Dalam kasus itu, Rudi Erawan juga diduga menerima gratifikasi yang berhubungan dengan jabatannya dan yang berlawanan dengan kewajiban atau tugasnya.
Atas perbuatannya itu, Rudi Erawan disangkakan melanggar pasal 12 huruf a atau pasal 12 huruf b atau pasal 12B atau pasal 11 Undang-Undang Nomor 31 Tahun 1999 tentang Pemberantasan Tindak Pidana Korupsi sebagaimana telah diubah dengan Undang-Undang Nomor 20 Tahun 2001 jo Pasal 55 ayat (1) ke-1 KUHP.
Rudi Erawan merupakan tersangka ke-11 dalam kasus tersebut.
Sebelumnya, KPK telah menetapkan 10 orang lainnya sebagai tersangka terkait proyek di Kementerian PUPR Tahun Anggaran 2016.

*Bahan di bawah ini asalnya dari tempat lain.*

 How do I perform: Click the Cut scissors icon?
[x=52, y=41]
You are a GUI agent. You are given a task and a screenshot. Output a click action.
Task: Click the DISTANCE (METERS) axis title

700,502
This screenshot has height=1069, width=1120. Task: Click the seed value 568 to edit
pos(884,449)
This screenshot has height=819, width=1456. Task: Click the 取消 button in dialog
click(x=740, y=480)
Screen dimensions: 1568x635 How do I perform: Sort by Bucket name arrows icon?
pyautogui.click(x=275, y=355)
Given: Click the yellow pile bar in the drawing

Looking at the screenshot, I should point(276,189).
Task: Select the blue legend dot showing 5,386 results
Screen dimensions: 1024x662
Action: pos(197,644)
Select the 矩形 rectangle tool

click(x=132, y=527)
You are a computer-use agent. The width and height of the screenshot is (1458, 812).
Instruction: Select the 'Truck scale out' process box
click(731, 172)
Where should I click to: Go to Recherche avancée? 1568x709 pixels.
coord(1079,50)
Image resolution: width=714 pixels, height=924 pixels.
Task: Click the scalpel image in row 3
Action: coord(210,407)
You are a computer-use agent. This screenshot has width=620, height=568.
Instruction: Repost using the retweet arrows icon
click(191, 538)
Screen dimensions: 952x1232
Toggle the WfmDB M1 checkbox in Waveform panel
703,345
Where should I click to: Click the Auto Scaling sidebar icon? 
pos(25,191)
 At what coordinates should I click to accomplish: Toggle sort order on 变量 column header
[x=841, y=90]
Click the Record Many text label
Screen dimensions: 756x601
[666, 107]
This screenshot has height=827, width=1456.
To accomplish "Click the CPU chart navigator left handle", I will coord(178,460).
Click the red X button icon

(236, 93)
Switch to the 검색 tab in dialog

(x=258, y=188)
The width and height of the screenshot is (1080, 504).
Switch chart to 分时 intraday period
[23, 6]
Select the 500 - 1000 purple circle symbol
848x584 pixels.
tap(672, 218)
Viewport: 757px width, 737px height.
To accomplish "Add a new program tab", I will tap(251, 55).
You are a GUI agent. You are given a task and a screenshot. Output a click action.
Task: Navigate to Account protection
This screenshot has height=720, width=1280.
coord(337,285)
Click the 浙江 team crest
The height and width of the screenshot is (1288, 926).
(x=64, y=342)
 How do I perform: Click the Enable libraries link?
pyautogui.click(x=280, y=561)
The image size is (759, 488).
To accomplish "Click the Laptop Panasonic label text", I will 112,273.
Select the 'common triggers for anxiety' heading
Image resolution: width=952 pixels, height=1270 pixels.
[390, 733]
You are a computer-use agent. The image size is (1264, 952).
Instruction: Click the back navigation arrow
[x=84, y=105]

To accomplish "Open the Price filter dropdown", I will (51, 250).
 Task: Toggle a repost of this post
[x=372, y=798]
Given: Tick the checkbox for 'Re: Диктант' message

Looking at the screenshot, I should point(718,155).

Sepuluh tersangka itu antara lain Direktur Utama PT Windu Tunggal Utama Abdul Khoir, Kepala Balai Pelaksana Jalan Nasional (BPJN) IX Maluku dan Maluku Utara Amran Hi Mustary, komisaris PT Cahaya Mas Perkasa So Kok Seng, Julia Prasetyarini dari unsur swasta, Dessy A Edwin sebagai ibu rumah tangga serta lima anggota DPR RI Damayanti Wisnu Putranti, Budi Supriyanto, Andi Taufan Tiro, Musa Zainudin, dan Yudi Widiana Adia.
Mereka telah divonis di Pengadilan Tipikor Jakarta.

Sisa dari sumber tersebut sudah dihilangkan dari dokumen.